Input material START

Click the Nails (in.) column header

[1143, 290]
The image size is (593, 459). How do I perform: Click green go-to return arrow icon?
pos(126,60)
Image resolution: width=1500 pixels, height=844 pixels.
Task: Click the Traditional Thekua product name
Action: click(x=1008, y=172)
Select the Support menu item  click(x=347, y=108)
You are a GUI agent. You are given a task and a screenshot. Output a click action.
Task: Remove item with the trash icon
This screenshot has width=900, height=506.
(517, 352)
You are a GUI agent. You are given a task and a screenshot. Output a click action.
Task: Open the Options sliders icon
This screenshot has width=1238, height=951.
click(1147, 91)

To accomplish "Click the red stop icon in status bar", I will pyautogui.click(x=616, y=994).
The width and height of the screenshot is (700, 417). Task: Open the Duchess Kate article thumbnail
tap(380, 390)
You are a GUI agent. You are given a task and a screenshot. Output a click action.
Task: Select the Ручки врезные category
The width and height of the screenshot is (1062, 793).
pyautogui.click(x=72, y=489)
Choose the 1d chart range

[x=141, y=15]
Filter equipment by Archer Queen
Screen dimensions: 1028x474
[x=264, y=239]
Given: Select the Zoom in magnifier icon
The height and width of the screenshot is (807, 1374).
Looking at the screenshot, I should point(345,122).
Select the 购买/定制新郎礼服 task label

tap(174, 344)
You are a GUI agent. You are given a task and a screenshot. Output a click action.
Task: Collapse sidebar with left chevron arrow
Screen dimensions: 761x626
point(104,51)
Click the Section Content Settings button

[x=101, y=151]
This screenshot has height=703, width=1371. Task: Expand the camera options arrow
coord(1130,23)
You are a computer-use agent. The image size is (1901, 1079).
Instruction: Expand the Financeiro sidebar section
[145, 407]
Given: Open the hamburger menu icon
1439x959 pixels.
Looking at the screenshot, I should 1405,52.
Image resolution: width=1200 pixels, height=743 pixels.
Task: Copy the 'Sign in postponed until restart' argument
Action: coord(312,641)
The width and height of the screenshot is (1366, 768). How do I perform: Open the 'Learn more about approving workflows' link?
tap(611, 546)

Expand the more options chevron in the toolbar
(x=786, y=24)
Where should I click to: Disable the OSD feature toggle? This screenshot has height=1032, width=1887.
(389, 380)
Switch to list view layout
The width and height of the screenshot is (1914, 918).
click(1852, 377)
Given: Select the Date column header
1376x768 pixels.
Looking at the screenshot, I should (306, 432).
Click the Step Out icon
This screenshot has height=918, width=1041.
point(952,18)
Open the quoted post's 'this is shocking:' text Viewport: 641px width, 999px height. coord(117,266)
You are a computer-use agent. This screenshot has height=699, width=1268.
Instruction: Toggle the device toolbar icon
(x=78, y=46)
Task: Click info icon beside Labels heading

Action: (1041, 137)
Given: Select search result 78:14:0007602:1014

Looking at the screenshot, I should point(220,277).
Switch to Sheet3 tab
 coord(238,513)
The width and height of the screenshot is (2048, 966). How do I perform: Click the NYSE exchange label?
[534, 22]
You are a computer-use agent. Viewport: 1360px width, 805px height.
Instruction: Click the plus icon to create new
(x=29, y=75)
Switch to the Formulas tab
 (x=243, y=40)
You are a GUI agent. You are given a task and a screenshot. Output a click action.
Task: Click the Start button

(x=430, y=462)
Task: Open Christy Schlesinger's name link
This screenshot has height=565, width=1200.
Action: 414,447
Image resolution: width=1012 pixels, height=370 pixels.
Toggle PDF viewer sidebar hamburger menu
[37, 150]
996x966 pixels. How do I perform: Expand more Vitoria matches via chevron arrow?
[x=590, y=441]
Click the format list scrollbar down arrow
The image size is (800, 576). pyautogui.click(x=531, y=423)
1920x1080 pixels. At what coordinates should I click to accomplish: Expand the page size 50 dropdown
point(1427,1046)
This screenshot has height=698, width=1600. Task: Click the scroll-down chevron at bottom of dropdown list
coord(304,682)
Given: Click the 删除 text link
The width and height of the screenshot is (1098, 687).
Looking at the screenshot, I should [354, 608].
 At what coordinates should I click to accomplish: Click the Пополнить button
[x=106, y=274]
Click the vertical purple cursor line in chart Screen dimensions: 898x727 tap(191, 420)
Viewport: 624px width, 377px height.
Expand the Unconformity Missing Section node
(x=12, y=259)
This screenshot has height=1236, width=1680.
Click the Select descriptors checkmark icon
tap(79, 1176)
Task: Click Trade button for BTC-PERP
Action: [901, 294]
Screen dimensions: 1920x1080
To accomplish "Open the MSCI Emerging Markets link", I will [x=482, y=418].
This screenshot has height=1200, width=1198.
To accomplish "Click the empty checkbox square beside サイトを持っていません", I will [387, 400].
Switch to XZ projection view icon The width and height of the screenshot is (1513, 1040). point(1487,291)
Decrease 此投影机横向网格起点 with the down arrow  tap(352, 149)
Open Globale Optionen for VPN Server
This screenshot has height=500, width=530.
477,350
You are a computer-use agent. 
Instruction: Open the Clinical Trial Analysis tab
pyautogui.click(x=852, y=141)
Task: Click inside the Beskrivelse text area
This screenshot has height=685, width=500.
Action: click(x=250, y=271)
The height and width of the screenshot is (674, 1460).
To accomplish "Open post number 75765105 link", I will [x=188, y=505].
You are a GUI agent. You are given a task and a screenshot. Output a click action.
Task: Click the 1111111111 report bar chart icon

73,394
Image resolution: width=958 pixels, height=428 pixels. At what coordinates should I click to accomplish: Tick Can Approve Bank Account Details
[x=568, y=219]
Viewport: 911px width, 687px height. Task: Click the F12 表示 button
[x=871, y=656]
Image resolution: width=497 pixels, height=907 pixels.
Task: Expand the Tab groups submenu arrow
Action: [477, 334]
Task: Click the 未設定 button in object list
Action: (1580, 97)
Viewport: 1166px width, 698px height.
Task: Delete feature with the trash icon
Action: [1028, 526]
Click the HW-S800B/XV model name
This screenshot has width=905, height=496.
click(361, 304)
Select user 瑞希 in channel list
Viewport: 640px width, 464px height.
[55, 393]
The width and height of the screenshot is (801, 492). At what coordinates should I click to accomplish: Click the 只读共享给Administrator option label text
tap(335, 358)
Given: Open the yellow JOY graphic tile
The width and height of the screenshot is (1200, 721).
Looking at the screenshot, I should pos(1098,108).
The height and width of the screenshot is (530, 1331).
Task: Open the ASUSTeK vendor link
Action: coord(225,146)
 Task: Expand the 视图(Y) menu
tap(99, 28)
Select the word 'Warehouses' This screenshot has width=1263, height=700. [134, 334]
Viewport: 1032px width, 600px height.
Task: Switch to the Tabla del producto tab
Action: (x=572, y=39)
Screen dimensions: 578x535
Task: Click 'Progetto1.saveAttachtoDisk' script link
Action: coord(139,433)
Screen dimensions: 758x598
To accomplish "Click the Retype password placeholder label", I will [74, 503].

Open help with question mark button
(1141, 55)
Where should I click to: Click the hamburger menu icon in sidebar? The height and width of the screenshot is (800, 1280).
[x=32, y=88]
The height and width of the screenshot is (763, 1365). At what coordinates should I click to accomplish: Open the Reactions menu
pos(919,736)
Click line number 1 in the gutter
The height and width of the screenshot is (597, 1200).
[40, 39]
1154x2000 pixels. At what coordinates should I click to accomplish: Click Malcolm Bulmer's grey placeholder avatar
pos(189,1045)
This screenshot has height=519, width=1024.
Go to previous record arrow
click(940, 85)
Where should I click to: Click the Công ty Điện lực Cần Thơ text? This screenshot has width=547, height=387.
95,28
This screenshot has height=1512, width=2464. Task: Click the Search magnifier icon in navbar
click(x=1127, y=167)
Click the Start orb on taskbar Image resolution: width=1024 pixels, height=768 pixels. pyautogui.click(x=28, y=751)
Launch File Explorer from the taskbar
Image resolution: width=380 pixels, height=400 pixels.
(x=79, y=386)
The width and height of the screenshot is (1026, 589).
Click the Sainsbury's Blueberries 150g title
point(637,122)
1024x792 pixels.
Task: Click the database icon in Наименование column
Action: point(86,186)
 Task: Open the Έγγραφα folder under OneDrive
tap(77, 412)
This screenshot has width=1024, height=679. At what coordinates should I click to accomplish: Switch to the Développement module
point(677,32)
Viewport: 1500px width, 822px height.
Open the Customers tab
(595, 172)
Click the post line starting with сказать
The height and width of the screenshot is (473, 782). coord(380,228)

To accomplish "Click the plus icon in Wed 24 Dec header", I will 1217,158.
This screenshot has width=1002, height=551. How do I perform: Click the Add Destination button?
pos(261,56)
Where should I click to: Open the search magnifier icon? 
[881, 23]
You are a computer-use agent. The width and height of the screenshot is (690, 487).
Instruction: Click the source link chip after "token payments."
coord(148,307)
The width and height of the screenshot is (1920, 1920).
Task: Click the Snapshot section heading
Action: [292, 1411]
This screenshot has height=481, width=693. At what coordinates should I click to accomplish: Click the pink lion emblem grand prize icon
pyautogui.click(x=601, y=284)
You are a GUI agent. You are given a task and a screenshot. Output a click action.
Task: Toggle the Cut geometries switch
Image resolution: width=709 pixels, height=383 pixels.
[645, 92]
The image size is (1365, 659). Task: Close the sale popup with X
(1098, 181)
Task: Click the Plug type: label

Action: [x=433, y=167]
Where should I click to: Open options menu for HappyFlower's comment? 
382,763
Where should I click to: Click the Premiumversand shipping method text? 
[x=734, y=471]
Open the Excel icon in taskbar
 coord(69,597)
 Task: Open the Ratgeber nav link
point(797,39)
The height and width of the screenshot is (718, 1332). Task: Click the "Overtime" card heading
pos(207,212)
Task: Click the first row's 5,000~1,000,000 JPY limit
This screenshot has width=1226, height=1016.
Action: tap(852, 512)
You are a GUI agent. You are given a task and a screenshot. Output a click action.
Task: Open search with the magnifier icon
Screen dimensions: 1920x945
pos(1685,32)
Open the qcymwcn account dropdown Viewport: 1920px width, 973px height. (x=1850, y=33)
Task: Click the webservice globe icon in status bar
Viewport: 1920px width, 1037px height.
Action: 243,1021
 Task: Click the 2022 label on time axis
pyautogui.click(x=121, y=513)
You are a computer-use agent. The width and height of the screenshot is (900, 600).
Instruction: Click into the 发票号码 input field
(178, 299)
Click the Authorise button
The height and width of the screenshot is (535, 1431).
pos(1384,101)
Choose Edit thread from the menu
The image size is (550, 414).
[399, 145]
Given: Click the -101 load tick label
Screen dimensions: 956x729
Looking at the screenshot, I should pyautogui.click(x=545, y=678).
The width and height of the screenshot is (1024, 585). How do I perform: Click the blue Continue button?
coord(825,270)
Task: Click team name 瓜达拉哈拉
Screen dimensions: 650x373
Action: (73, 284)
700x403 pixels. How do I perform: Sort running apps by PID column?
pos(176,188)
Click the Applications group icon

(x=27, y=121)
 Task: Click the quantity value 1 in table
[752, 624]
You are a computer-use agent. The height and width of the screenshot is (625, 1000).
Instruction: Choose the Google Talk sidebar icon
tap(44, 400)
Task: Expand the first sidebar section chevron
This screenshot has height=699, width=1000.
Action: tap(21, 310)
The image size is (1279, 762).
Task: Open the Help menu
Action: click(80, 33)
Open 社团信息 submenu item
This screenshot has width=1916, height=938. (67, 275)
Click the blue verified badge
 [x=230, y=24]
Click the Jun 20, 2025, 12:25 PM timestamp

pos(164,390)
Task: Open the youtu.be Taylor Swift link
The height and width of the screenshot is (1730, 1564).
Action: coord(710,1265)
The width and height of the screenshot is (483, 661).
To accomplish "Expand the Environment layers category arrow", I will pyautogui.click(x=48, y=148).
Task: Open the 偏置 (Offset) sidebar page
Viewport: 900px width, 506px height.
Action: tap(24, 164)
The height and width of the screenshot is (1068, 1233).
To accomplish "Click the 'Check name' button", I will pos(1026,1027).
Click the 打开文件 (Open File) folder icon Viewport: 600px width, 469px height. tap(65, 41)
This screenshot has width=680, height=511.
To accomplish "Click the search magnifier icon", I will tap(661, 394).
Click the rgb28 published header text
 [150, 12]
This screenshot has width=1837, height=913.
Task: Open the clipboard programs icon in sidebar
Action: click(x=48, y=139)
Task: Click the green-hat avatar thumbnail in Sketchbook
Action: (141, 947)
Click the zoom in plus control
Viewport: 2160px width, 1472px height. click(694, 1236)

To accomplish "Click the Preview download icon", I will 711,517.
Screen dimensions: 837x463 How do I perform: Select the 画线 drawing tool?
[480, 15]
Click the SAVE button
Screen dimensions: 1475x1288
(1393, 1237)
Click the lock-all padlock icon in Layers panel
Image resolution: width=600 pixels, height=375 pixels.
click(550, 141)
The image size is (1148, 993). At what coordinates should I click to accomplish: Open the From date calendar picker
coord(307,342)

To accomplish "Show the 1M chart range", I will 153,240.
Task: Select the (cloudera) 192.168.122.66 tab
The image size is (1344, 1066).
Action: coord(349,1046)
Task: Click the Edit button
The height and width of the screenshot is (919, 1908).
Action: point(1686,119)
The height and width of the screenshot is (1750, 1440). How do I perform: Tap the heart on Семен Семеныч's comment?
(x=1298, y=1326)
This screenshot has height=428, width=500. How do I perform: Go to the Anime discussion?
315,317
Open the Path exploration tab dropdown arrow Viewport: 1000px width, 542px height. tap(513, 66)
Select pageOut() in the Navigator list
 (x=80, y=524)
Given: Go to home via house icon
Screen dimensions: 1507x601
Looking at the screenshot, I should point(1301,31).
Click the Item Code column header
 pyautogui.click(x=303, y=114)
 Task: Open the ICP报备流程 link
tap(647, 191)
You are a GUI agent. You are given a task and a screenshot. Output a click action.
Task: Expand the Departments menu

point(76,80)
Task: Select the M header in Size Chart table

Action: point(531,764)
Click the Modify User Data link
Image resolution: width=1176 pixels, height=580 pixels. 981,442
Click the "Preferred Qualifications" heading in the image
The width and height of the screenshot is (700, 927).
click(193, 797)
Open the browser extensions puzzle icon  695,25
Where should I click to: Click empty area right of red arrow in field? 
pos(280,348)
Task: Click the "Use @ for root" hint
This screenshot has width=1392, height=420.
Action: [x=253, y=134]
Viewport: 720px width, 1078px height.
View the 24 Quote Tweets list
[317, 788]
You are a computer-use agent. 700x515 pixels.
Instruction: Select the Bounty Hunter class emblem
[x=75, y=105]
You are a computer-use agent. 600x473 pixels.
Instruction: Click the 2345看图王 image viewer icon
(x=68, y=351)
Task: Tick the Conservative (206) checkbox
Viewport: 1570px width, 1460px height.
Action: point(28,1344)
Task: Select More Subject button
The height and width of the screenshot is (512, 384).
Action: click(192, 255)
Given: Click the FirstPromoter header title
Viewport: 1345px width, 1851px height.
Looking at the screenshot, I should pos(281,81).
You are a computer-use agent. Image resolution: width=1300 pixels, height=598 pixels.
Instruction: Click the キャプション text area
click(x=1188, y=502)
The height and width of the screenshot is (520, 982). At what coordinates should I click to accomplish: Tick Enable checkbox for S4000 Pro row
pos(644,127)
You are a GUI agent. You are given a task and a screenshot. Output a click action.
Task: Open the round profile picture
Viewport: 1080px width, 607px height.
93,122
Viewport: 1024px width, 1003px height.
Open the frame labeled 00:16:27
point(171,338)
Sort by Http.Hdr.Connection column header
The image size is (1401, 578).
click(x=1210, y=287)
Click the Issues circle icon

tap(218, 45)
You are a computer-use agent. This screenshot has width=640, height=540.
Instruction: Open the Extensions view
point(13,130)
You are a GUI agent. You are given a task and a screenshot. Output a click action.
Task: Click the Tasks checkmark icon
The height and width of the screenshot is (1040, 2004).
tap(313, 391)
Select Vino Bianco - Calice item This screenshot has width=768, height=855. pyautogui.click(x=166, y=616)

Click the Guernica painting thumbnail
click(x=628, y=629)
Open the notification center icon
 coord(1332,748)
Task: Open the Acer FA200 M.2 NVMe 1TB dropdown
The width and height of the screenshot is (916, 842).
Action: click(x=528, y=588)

Input material END

Check each line above for the string "will" and copy the ones that have it.

Response for this exercise
To accomplish "Click the red stop icon in status bar", I will pyautogui.click(x=616, y=994).
To accomplish "Open the MSCI Emerging Markets link", I will [x=482, y=418].
To accomplish "Click the empty checkbox square beside サイトを持っていません", I will [387, 400].
To accomplish "Open post number 75765105 link", I will [x=188, y=505].
To accomplish "Click the Retype password placeholder label", I will [74, 503].
To accomplish "Click the plus icon in Wed 24 Dec header", I will 1217,158.
To accomplish "Expand the Environment layers category arrow", I will pyautogui.click(x=48, y=148).
To accomplish "Click the 'Check name' button", I will pos(1026,1027).
To accomplish "Click the search magnifier icon", I will tap(661, 394).
To accomplish "Click the Preview download icon", I will 711,517.
To accomplish "Show the 1M chart range", I will 153,240.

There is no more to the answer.